A lively and engaging study of on-screen and off-screen performances of masculinity, focusing on well-known male actors in American film and popular culture in the 1990s and 2000s. Peberdy examines specific social, cultural, historical and political contexts that have affected age, race, sexuality and fatherhood on screen.

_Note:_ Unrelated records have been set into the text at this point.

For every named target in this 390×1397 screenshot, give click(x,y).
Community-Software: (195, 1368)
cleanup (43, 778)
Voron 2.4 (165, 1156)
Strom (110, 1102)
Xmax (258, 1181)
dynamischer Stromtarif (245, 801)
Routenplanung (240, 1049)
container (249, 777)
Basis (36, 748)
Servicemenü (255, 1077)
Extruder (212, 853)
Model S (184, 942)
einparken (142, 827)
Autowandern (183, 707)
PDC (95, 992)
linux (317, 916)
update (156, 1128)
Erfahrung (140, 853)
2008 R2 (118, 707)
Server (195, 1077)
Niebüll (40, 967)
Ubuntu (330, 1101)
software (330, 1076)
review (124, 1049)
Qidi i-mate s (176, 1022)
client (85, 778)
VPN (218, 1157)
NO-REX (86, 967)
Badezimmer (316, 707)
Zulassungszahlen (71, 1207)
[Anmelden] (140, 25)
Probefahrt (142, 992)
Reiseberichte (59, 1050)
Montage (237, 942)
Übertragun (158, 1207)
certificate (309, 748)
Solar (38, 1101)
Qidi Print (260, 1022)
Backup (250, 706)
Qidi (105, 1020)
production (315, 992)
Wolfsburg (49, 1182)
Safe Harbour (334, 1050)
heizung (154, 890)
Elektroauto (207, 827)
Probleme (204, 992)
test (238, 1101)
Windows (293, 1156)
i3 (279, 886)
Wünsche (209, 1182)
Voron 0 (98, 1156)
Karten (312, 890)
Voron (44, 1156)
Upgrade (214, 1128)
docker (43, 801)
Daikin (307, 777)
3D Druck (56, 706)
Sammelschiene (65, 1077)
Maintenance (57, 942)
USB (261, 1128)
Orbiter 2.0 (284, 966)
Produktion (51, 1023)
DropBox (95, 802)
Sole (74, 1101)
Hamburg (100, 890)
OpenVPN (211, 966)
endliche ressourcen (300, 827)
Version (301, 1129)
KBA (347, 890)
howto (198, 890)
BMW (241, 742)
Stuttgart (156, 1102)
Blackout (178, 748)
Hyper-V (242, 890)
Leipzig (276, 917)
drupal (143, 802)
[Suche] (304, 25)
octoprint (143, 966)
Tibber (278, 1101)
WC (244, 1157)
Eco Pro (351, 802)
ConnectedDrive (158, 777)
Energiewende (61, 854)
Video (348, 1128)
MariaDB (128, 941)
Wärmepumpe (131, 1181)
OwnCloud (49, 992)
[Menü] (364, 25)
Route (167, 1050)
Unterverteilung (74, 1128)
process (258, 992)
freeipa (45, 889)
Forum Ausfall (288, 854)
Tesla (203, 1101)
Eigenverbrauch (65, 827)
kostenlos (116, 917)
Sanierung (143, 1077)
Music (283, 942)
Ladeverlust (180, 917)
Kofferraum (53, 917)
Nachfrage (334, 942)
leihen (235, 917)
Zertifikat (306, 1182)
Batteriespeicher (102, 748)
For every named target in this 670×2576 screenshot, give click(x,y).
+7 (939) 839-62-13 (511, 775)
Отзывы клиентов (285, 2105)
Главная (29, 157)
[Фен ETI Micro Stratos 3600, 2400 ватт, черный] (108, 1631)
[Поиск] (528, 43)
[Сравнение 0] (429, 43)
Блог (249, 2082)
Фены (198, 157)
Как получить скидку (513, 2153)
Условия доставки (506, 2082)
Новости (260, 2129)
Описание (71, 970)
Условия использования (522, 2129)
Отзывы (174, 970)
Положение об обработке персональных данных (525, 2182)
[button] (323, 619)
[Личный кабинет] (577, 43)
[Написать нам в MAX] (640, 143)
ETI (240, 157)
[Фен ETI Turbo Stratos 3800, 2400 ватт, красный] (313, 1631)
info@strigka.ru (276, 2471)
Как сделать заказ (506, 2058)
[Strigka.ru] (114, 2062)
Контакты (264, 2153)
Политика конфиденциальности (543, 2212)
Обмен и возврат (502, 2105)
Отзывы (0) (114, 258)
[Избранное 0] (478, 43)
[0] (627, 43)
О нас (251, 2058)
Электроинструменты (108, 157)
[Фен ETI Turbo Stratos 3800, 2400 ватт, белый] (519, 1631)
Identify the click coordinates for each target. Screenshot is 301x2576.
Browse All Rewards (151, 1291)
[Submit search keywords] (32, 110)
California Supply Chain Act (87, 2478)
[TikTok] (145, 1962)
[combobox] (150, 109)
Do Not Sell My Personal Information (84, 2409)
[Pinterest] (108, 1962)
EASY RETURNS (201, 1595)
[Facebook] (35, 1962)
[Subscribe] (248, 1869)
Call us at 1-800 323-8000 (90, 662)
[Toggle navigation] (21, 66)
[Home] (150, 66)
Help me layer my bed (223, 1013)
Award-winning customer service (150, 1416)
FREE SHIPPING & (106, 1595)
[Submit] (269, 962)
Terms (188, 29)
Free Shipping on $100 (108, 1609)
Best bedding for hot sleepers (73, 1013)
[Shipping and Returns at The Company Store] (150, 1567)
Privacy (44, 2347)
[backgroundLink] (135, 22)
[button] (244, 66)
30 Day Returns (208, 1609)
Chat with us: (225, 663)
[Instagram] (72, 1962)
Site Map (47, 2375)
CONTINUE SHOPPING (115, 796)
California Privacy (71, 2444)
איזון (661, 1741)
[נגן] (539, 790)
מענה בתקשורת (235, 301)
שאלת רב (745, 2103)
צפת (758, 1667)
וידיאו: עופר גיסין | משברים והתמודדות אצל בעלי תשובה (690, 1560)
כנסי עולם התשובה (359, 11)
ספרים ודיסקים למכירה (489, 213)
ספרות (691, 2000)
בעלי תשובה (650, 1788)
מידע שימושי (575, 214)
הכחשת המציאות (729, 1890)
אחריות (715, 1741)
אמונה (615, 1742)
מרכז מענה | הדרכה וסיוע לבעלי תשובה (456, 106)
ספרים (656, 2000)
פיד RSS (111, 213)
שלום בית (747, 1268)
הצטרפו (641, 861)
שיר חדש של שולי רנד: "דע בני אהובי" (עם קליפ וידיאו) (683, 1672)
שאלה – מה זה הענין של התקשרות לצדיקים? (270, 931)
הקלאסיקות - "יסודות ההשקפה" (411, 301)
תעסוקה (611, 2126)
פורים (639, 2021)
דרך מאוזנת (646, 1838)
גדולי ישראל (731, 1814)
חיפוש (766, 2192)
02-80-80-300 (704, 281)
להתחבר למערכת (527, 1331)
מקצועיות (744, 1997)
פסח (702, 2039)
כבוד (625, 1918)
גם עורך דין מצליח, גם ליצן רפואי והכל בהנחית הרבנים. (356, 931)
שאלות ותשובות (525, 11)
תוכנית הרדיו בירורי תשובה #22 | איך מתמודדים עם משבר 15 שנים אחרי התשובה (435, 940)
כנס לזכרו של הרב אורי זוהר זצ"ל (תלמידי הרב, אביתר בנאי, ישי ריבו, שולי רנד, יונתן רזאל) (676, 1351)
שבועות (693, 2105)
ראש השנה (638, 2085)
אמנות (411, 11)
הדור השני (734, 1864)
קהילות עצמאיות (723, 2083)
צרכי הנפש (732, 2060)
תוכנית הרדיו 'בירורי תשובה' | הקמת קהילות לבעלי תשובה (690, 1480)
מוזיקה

Performing Black Masculinity

2006-07-24
Performing Black Masculinity
Title Performing Black Masculinity PDF eBook
Author Bryant Keith Alexander
Publisher Rowman Altamira
Pages 281
Release 2006-07-24
Genre Social Science
ISBN 0759114188

This is a remarkable set of linked essays on the African American male experience. Alexander picks a number of settings that highlight Black male interaction, sexuality, and identity_the student-teacher interaction, the black barbershop, drag queen performances, the funeral eulogy. From these he builds a theory of Black masculine identity using auto-ethnography and ideas of performance as his base.


Staging Masculinities

2003-01-18
Staging Masculinities
Title Staging Masculinities PDF eBook
Author Michael Mangan
Publisher Red Globe Press
Pages 0
Release 2003-01-18
Genre Literary Criticism
ISBN 0333720199

One man in his time plays many parts/His acts being seven ages', asserts Shakespeare's Jacques, in a speech which foreshadows what has become a commonplace of contemporary gender theory: that masculinity, far from being a secure, unproblematic gender identity, is a site of crisis and contradictions. Staging Masculinities engages with the complex and paradoxical history of masculinities by exploring the ways in which changing concepts of what it means 'to be a man' have been represented, celebrated, examined and critiqued on mainstream Western - and particularly English - stages. Mapping a history of masculinities onto a history of theatre, Michael Mangan analyses a wide range of plays and performances, from Henry V to Peter Pan, and from medieval liturgical drama to contemporary West-End hits. In the process Mangan offers new and gendered readings of several familiar plays, and traces an intricate relationship between theatrical performance and gender performance.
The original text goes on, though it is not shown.